Le tribunal administratif de Paris reconnaît une faute de l’Etat en raison de son incapacité à tenir ses engagements de réduction de gaz à effet de serre. Pour mémoire, ceux-ci sont de réduire les émissions de 40% en 2030 par rapport à au niveau de 1990 et d’atteindre la neutralité carbone pour 2050. A l’évidence, la trajectoire récente n’y conduit pas. C’est la première fois qu’une faute de cette nature est retenue à l’encontre de l’Etat et cela constitue en soi un précédent notable. Est-ce pour autant un jugement révolutionnaire ? Non, car au-delà de la condamnation de l’Etat à verser aux ONG un Euro symbolique au titre du préjudice moral résultant de sa carence fautive, le tribunal administratif de Paris laisse sans réponse à ce stade la question centrale : la réparation du préjudice écologique.

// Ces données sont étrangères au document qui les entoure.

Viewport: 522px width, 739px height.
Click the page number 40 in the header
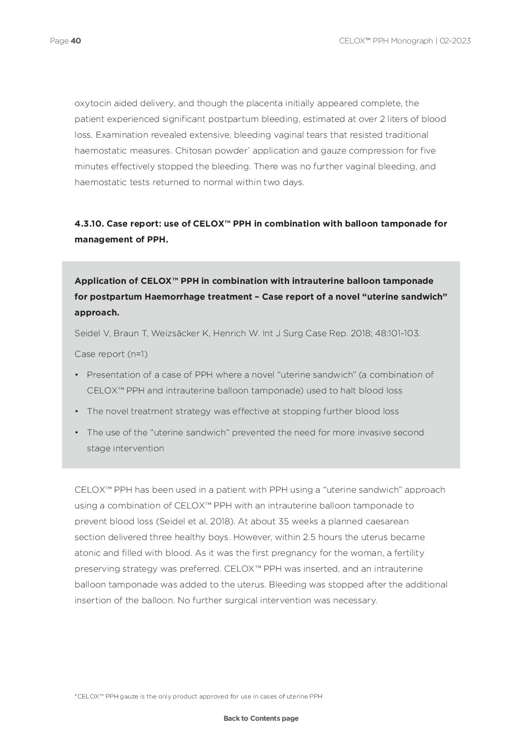tap(75, 41)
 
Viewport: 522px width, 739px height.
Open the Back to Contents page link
tap(261, 718)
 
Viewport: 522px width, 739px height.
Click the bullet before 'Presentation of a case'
tap(77, 375)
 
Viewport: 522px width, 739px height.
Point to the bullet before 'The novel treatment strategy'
tap(77, 411)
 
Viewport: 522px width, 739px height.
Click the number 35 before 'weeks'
tap(284, 521)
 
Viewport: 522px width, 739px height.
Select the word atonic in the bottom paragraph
tap(88, 553)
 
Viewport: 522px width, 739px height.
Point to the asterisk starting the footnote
tap(76, 696)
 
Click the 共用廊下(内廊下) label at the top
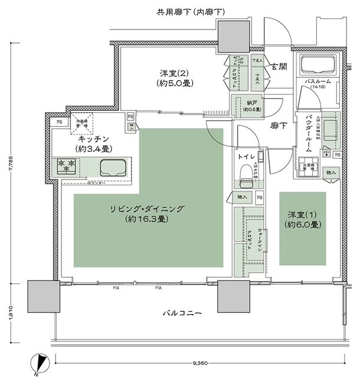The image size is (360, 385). pyautogui.click(x=180, y=11)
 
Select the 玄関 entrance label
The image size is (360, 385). pyautogui.click(x=279, y=67)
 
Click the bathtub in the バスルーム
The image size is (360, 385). pyautogui.click(x=319, y=66)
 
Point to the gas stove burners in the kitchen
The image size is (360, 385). pyautogui.click(x=68, y=166)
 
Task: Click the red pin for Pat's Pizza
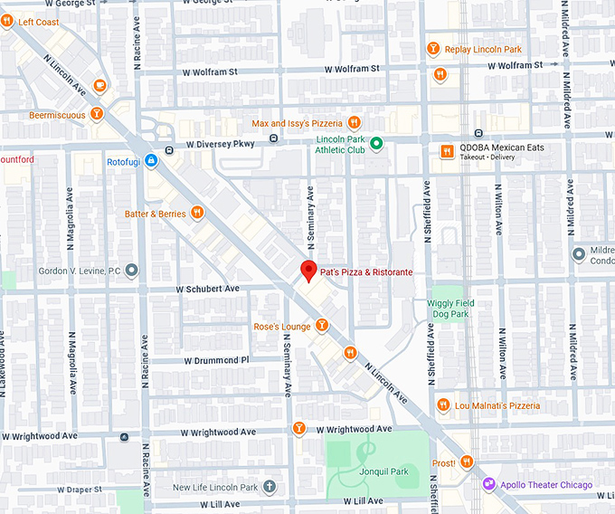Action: (x=308, y=270)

Il revient désormais aux ONG d’apporter les éléments d’évaluation de ce préjudice pour permettre sa réparation. Le tribunal administratif a prononcé en effet un supplément d’instruction à cette fin, assorti d’un délai de deux mois. Un deuxième jugement interviendra donc, plus important, plus fondateur pour la justice climatique en France que celui d’hier. La faiblesse de l’engagement de l’Etat contre le réchauffement climatique et les résultats insuffisants obtenus sont certes reconnus, mais l’Etat n’est pas non plus le seul fautif. Quelle est la part de sa carence dans la responsabilité d’une sécheresse ou d’inondations catastrophiques et quel contenu concret présentera en conséquence la réparation qu’il lui reviendra d’assumer ? C’est tout cela qui va se jouer dans les deux mois.

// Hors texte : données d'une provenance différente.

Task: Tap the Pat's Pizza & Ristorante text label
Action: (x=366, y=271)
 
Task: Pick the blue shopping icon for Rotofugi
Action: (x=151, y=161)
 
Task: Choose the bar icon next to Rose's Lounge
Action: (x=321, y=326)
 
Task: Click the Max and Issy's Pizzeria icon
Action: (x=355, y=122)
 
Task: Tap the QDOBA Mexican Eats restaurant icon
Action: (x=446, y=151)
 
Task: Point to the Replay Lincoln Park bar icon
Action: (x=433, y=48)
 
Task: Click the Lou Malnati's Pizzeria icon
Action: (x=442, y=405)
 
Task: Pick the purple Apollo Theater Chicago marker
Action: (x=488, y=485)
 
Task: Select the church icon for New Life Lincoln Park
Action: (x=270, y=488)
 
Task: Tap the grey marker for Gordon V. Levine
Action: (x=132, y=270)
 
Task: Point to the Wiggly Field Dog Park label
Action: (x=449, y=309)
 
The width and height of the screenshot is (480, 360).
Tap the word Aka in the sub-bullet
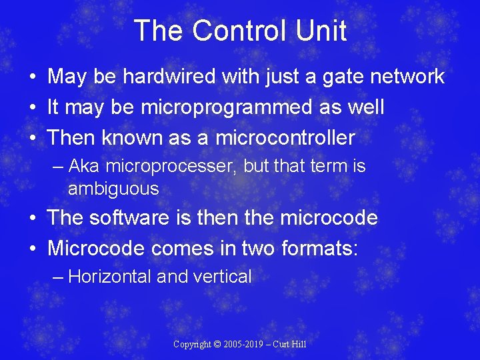(83, 166)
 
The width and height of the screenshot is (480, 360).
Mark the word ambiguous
(113, 189)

Rien n’est encore établi. Que peut décider le tribunal administratif de Paris? Il peut enjoindre l’Etat de prendre une série de mesures contraignantes pour réduire les émissions de gaz à effet de serre, conformément à ses engagements. L’écart entre les résultats actuels et les engagements est grand : là où la réduction annuelle devrait être a minima de 1,5%, elle n’était que de 0,9% sur l’année mesurée la plus récente (2019). Le sujet est d’autant plus prégnant juridiquement (et in fine politiquement) qu’au cours de ces mêmes deux mois, le Conseil d’Etat se prononcera sur les réponses de l’Etat quant à sa capacité de tenir la trajectoire de réduction des émissions à l’horizon 2030, dans le cadre d’un recours pour inaction climatique présenté par la commune nordiste de Grande-Synthe.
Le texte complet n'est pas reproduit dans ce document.